Il primo, l’utenza. È innegabile che in molti non potranno o non vorranno affrontare una simile spesa. Non bisogna poi dimenticare che per godersi l’esperienza offerta bisogna anche essere in possesso di un PC assai performante. C’è poi chi dopo qualche minuto di utilizzo lamenta fastidiosi mal di testa; chi è titubante all’idea di indossare a lungo un qualcosa che lo estranei completamente dalla realtà fisica; chi, superata l’estasi iniziale, ha ritenuto i benefici in termini di immersione e coinvolgimento tutt’altro che marcati. Il campione di riferimento, attualmente, è ovviamente limitato, ma sul fronte dell’utenza, anche ignorando il fattore costo, di dubbi e perplessità circa il successo del visore ce ne sono molti.

Ma è solo guardando l’altro lato della medaglia che si mette a fuoco il problema maggiore. L’immobilismo degli sviluppatori, solo superficialmente stimolati a investire denaro e tempo per adattare le proprie creazioni al supporto dell’Oculus Rift. Scorrendo la breve lista di giochi che lo supporteranno si resta attoniti di fronte alla quasi totale assenza di esclusive e di titoli di una certa importanza, con feature pensate ad hoc. Si dipinge così uno sconcertante quadro: perché investire una notevole somma di denaro per qualcosa che si potrà usare nel futuro prossimo con pochi titoli, parte dei quali poco più che tech demo?

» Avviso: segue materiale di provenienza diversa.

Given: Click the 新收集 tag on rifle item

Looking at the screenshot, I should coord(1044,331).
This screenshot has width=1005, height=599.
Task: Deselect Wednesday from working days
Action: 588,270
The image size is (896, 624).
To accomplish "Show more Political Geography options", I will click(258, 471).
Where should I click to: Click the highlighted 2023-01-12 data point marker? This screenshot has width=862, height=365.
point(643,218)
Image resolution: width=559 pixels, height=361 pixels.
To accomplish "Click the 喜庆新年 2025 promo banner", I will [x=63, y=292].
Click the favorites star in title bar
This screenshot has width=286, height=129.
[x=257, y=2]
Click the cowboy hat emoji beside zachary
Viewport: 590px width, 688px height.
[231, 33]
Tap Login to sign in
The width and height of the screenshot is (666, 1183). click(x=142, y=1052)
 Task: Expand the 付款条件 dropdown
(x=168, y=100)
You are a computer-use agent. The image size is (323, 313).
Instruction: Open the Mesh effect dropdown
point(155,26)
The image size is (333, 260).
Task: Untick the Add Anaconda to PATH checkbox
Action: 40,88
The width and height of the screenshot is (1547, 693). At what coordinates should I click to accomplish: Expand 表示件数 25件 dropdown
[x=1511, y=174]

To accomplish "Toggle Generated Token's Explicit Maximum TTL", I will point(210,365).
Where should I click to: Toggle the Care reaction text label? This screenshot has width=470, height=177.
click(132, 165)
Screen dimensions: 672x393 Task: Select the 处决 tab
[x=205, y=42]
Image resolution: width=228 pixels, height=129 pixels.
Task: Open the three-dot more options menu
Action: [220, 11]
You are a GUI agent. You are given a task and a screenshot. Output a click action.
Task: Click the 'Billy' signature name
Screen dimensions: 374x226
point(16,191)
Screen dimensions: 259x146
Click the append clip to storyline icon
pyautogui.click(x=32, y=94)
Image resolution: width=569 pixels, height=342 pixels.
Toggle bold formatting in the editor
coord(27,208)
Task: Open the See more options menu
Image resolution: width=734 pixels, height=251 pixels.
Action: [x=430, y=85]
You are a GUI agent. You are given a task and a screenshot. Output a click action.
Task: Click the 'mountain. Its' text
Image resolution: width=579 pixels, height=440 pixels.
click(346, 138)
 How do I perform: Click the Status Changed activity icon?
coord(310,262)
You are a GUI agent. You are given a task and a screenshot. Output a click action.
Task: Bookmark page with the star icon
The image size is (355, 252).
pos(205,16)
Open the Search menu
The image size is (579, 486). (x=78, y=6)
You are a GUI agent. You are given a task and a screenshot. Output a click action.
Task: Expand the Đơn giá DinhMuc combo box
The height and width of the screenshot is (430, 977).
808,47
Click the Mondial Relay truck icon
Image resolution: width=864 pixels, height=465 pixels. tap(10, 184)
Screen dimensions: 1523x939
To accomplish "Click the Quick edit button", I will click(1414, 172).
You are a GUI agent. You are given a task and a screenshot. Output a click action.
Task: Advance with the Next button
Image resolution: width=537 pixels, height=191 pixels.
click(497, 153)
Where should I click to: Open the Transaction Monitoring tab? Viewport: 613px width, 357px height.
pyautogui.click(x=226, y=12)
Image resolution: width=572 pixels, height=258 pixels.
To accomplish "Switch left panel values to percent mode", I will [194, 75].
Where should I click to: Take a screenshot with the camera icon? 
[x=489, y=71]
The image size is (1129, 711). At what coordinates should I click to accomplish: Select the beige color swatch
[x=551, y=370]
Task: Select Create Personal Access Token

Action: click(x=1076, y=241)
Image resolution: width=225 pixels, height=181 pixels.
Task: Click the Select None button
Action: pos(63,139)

Palmer Luckey non può però essere messo alla gogna, anche al netto delle sue reazioni infantili via Twitter alle critiche rivoltegli dopo l’annuncio del prezzo; è da apprezzare il coraggio mostrato dalla sua società, intravedendo già da ora i possibili sviluppi che quest’avventura, al di là del suo effettivo successo, apporterà all’intero medium. Forse non siamo ancora pronti per rivivere in prima persona un improbabile remake de Il Tagliaerbe, ma è pur vero che non ci resta che attendere le risposte di Sony e HTC-Valve. Del resto non c’è modo migliore per abbassare i prezzi e favorire l’approdo di prodotti sempre migliori di un po’ di sana concorrenza.